Bien que cette publicité ne fût pas envisagée par le code de la santé publique, jusqu’à cette condamnation, les producteurs d’alcool avaient choisi de considérer la publicité en faveur des boissons alcooliques sur Internet comme permise, sur le fondement d’un avis du Bureau de vérification de la publicité, dont la jurisprudence a rappelé qu’il n’avait pas de portée législative ou juridictionnelle.
Depuis cette décision, certains s’inquiètent que toute personne faisant la promotion de l’alcool sur Internet puisse être théoriquement condamnée. J’insiste sur le mot « théoriquement », car il n’est nullement établi qu’une action en justice puisse être engagée contre un site ne réalisant que de la vente en ligne. Pour poursuivre un site en justice, il faut y être habilité.

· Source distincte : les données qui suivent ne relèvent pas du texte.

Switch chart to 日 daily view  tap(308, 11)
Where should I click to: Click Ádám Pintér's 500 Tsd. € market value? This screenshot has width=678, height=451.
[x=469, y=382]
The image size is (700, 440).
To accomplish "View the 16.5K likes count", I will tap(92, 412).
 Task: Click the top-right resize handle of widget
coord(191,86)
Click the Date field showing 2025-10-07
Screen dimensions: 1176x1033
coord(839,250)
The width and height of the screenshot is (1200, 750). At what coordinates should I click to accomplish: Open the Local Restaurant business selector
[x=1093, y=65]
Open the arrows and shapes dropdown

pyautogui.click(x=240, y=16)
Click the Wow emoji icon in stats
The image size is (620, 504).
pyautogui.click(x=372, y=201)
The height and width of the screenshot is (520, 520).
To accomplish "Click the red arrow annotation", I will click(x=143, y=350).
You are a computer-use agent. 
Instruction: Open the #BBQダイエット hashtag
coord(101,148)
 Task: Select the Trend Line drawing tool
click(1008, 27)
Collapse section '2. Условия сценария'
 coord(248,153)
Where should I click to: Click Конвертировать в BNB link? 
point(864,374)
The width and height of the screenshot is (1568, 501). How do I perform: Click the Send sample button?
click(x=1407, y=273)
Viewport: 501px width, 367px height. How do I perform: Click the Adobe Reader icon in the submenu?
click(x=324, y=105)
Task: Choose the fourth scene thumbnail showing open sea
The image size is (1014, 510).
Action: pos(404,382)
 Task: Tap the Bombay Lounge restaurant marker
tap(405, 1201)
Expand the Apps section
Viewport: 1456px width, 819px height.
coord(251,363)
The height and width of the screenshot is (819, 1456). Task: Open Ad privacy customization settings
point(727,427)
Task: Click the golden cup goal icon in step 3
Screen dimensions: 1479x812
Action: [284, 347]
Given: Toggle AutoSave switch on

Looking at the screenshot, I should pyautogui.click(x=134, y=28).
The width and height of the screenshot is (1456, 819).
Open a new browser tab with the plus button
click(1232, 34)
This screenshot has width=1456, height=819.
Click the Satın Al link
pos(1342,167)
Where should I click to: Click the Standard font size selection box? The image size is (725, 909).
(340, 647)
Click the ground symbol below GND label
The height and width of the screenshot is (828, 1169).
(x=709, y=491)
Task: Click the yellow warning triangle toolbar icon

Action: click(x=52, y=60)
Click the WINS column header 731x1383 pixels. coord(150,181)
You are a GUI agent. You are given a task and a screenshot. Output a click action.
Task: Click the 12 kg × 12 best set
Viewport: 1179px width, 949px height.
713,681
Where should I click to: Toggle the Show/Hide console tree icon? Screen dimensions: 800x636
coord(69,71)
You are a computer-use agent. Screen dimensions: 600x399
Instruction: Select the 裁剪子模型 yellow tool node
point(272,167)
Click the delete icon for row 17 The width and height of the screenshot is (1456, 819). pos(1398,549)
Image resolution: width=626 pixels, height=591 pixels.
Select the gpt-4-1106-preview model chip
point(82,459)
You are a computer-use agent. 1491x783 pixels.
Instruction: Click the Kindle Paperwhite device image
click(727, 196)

Ainsi, l’action en justice contre Heineken a été menée par l’ANPAA, l’Association nationale de prévention en alcoologie et addictologie.
L’ANPAA est une association responsable et il paraît peu probable qu’elle s’attaque au site de vente en ligne d’un vigneron indépendant ou au site de l’office de tourisme d’une région vinicole.
En outre, il n’est nullement certain qu’une telle action conduirait à la condamnation de l’exploitant du site. Dans l’affaire Heineken, il a ainsi été considéré que le site condamné n’était pas destiné directement à la vente. La marque Heineken dispose d’un autre site dédié à cette activité.
Il me semble logique de considérer que la position juridique puisse être différente pour les sites de vente en ligne. Non considérés comme des supports de publicité, ils pourraient être autorisés.
Néanmoins, cette interprétation n’étant pas juridiquement certaine, Mme la ministre de la santé peut donc comprendre la crainte, notamment de la part de la filière viticole, d’une condamnation d’un site de vente en ligne.
Face à cette incertitude, certains réclament la modernisation de la loi Évin afin de soumettre les sites de vente en ligne au même encadrement publicitaire que les commerces d’alcool « physiques ». Certains vont plus loin en demandant une large diffusion de la publicité en faveur de l’alcool sur Internet.
Je tiens à mettre formellement en garde les tenants d’une libéralisation de la publicité sur Internet, qui représente deux dangers. D’une part, une libéralisation non strictement encadrée de la publicité en faveur de l’alcool sur Internet profiterait d’abord aux grands groupes industriels producteurs d’alcool, qui disposent de moyens publicitaires très importants, plutôt qu’à la filière viticole. D’autre part, les jeunes, dont nous connaissons la vulnérabilité, et qui sont de grands utilisateurs d’Internet, seraient harcelés par l’ensemble des techniques de promotion telles que les pop-up, les spams et les liens sponsorisés. Alors que l’alcoolisation des jeunes est un phénomène croissant, il n’est pas concevable de laisser les publicités en faveur de l’alcool envahir ce média. Toute la littérature scientifique montre le fort impact de la publicité sur les comportements d’alcoolisation.
Il existe un large consensus sur la nécessité de protéger les plus jeunes des dangers de l’alcool. Toutefois, Mme Roselyne Bachelot-Narquin entend le souhait de ne pas laisser peser sur un important secteur économique un risque de contentieux, aussi relatif soit-il. C’est pourquoi elle va engager, en lien avec les ministères concernés, une réflexion sur cette question en y associant les acteurs sanitaires et économiques du secteur.